Future Tense Accomplishments

Future Tense Accomplishments

Maybe I'm the only one who's done this. For as long as I can remember I have struggled with what it is I am supposed to do with my life. Like a person struggling for sleep, I have tossed and turned for this answer. I announce boldly I now know. I've found the answers. Am I the only one who's done this? I'm not so bold to think that. My main trouble has been having different, yet seemingly conflicting goals. As in thought of it as a vocational crossroads where a choice had to be made. A person cannot go east and west at once. It seemed this way to me because of popular mythology that a person has to invest their entire lives pursuing one career path in order to get anywhere on that path. I have, however, realized the error of my thinking. The goal is not to make a career but to accomplish goals, building a career is not always necessary for this. My error was thinking I had to build a career for each vocational goal and that I thus would be a tad bit short on time. How did I come upon this clarity? I'll tell you.

It happened last month while viewing the annual Oscar telecast. Every year that I watch this a great ghastly feeling is stirred within my soul. It's the thought that God intends me for the purpose of contributing something to film. I've been thinking this for about 8 years. For almost as long I have felt called into "the ministry". My understanding of this calling has evolved and become crisper with the passage of time. I am all but certain now that my "ministerial calling" is to teach high school or college (in such a way as to encourage God-ward thinking). These two paths are the main two paths I've felt drawn to walk down. I think it's pretty easy to see why I'd think of them as east and west.

The telecast got me to thinking as it always does, but for once I decided I didn't always want to be stuck on this question. So I gave it another think over, but in such a way as not reasoning one option over another, but thinking about how God introduces us to the plans he has for our lives, particularly regarding vocation of course. The conclusion I came to was more personal than universal, but perhaps someone can take something from it. The conclusion was that I've done two things consistently: sought God on the matter and maintained the same vocational desires. Thus, these are more appropriately called the desires of my heart. As far as I can tell they are God-given and so far as that is true they will be accomplished.
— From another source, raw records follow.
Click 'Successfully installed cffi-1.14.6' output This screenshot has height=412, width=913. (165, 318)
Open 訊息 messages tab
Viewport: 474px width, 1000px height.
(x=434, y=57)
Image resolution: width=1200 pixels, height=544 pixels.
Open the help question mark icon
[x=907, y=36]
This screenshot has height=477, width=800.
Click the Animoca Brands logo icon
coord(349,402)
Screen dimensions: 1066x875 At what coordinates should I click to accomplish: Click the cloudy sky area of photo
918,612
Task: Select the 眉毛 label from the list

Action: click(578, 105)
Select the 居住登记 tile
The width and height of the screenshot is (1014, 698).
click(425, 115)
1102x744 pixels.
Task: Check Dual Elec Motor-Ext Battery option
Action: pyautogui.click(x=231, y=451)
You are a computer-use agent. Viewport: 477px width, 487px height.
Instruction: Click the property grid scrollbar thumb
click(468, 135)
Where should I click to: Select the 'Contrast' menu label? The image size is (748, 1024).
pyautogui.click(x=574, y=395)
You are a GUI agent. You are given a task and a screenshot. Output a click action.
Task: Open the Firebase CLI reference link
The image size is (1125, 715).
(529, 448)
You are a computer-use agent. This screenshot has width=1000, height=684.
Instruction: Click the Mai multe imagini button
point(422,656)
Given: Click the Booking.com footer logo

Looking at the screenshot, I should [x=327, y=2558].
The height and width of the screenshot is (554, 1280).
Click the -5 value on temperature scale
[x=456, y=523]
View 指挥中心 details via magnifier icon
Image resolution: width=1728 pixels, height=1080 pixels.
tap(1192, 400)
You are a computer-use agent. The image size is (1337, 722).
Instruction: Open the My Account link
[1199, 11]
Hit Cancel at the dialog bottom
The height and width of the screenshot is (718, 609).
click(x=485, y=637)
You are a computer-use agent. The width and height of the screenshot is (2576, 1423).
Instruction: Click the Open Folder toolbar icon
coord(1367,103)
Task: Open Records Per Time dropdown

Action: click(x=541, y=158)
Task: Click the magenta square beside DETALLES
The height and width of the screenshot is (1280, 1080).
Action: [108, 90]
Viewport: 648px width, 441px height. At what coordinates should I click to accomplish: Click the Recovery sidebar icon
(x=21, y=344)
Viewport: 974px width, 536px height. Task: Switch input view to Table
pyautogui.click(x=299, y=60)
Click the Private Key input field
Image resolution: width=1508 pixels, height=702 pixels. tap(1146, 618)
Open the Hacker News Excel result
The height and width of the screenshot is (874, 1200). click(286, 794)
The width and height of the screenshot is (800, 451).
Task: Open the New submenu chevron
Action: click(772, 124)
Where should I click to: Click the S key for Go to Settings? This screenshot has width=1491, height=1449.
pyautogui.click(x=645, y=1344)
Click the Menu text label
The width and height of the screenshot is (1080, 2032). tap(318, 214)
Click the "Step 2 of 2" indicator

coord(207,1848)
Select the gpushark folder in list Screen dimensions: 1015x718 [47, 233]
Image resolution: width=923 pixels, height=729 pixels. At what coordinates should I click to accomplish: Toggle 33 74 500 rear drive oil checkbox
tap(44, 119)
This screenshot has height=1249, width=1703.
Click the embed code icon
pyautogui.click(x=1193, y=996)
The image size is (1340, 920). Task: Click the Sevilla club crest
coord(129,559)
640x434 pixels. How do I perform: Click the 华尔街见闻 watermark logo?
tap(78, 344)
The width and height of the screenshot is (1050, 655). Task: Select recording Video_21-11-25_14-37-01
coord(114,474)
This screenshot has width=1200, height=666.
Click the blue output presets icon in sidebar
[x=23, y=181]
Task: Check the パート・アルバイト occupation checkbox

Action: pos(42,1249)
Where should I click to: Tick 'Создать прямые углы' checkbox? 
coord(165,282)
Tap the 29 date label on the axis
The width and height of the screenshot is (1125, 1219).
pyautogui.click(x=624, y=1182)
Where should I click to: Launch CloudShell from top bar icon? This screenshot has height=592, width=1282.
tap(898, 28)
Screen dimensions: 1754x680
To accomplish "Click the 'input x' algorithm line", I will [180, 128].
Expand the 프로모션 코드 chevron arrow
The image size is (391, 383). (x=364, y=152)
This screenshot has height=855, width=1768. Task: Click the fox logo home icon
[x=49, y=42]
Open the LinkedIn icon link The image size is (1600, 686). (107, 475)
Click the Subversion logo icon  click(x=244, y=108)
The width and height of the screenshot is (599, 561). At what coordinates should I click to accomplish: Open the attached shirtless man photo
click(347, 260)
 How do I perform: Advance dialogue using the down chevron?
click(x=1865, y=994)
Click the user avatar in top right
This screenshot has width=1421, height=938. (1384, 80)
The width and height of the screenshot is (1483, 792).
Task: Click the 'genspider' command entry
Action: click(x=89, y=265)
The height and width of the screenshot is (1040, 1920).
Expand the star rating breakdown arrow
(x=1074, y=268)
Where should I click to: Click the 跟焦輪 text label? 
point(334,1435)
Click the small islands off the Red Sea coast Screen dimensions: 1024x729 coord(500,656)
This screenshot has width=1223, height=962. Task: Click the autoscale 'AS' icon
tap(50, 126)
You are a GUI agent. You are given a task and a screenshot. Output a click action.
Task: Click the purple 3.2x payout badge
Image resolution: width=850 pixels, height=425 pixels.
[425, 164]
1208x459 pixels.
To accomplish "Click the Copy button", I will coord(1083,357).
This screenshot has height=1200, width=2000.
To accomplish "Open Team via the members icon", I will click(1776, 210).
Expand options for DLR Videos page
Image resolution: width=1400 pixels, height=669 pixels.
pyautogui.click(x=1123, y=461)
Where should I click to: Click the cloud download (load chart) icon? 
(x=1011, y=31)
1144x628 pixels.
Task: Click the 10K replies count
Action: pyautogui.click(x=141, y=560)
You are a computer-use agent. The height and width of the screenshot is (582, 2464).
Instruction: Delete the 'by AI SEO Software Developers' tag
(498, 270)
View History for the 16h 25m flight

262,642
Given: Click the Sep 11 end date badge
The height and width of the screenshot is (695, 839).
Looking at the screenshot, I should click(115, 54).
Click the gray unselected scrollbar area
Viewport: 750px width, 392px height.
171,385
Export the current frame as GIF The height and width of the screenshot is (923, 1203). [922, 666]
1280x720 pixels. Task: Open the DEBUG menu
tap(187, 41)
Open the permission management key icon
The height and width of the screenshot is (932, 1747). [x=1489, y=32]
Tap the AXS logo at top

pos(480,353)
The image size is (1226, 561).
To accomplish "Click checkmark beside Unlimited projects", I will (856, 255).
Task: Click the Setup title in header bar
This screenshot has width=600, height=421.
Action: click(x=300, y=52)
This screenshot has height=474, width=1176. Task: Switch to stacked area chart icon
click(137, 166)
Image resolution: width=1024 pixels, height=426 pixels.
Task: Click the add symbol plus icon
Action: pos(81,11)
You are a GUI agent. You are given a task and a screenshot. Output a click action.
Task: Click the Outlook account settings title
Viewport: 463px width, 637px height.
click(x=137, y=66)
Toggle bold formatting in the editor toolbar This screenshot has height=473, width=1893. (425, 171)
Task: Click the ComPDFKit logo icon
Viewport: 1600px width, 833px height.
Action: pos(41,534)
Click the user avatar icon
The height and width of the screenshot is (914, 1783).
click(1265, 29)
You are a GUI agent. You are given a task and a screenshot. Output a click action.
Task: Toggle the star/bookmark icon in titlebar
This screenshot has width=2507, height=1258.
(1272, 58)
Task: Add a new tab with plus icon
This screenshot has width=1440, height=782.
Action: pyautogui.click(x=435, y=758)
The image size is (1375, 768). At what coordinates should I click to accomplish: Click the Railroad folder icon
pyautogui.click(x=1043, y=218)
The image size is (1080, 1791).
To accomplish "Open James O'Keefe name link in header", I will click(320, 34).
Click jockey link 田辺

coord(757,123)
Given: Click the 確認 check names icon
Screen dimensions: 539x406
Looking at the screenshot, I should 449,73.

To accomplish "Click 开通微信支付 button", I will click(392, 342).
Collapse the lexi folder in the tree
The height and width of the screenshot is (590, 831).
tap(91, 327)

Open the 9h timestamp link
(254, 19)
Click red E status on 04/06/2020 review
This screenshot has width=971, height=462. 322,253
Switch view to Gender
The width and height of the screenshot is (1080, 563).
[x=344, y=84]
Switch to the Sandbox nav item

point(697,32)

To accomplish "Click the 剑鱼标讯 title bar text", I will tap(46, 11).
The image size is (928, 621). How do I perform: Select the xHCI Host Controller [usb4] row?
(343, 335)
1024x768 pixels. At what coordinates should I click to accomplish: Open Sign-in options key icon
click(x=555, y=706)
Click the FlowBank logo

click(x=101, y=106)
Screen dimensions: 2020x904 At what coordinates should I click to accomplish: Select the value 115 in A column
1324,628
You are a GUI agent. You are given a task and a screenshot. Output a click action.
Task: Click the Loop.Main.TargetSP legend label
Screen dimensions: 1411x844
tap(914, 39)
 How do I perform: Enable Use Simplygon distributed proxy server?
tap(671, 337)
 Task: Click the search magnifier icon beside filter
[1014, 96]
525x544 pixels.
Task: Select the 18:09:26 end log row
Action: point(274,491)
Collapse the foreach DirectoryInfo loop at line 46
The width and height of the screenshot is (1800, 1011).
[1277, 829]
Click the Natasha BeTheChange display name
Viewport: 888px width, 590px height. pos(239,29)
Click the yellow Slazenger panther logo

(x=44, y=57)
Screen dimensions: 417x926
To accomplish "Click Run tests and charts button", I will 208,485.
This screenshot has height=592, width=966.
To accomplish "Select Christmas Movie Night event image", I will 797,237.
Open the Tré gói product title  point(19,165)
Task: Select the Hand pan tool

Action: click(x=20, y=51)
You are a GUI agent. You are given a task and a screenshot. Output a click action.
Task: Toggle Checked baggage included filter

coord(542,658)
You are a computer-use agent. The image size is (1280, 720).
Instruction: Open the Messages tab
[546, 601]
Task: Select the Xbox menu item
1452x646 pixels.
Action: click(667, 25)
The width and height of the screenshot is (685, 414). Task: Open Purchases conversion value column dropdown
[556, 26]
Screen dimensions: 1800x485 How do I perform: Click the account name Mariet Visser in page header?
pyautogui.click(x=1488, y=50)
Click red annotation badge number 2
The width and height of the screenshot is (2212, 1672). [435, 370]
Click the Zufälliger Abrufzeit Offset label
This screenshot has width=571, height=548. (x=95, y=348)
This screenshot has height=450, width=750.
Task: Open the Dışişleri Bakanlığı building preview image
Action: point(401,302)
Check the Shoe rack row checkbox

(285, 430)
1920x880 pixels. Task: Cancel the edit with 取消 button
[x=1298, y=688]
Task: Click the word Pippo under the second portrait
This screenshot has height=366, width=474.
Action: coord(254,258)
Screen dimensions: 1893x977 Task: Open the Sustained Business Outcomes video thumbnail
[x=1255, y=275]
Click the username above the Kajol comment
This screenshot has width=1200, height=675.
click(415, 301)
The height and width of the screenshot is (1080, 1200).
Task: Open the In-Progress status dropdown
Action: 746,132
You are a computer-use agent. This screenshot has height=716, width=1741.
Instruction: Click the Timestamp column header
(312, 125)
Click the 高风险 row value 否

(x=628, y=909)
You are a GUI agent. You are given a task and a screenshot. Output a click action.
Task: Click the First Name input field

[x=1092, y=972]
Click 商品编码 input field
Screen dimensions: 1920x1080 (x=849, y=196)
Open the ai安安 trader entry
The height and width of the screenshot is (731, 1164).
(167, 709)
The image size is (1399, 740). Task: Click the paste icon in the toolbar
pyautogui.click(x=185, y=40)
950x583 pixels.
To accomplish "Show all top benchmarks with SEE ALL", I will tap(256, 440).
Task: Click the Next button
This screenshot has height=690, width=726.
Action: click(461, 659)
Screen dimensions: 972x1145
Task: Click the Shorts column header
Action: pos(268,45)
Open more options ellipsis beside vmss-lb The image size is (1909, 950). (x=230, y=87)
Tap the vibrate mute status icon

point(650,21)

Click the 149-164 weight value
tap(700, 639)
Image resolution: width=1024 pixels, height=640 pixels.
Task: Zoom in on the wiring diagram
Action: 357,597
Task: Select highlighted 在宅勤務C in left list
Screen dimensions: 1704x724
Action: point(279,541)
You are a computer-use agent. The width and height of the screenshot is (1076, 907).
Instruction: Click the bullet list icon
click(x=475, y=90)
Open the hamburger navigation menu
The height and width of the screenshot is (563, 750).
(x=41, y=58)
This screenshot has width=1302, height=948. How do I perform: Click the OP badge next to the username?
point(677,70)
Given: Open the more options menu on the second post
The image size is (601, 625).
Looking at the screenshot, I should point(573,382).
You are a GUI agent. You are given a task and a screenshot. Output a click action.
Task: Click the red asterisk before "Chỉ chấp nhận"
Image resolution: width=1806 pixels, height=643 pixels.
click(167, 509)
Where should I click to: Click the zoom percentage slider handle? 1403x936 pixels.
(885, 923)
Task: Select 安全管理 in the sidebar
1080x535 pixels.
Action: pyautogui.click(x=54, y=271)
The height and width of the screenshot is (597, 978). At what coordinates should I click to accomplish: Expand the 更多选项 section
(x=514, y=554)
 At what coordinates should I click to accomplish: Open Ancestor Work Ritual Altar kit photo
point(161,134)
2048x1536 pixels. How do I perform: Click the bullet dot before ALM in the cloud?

Without further adieu or additional paragraphs, I present to you my list of life goals:

(In no particular order. Some vocational, others personal)

Teach High School and/or College
Get Masters and Doctorate
Write a book
Have book of poetry published
Write a screenplay
Have screenplay made into movie
Start a production company
Produce an album
Be a good husband and *father (*not a short-term goal)

It was Donna's idea that I make such a list. It is her insistence that I pursue these goals. I don't dare say this list is in stone, but give or take an item or two I think it's pretty solid. I want to teach because I care how people think. I have to have the education to do this. The next six on the list are the creative contributions that I want to make. Mainly, I want the completed works of book, screenplay, movie and album for the purposes of saying I did rather than for being known for it. I'd like a publishing deal, but the finished book is the foremost goal there. When I say to have my poetry published I mean, if nothing else, a project which I finance myself. I want to write a screenplay and have a movie made of it. Understand, this are two separate, yet interconnected, goals. More than likely for the movie to be made according to the vision I have it would have to be financed by an entity larger than myself. I need their funding, but beyond that I'm not so concerned that it be a big success. My desire to produce an album is basically the same as these others. I want to start a production company because my vision for film goes beyond a couple movies I'd like to make. This goal is to create a network of financiers and filmmakers all who share a similar hope regarding future cinema. For my purposes I listed only the essentials. Like, I want to write a book but intend to write more than one. The idea is that without at least seriously pursuing these on this list I will not be happy with myself. If for some reason or another I don't pull them off but have seriously pursued them in addition to God's will regarding them the situation will be different. Then it will be evident that I was wrong in some way as to what I said were my God-given desires of my heart. I think people are unhappy with their lives, or at least their jobs because they do not seek God's direction in the area and/or do not pursue these desires. The last goal was to be a good husband and father. This is not a vocational goal, but nonetheless I felt it as important to list here because even moreso than these others it's important I actively pursue this goal and seek God in that pursuit. These goals exist not for themselves or even simply for me but as part of a plan only God could dream up.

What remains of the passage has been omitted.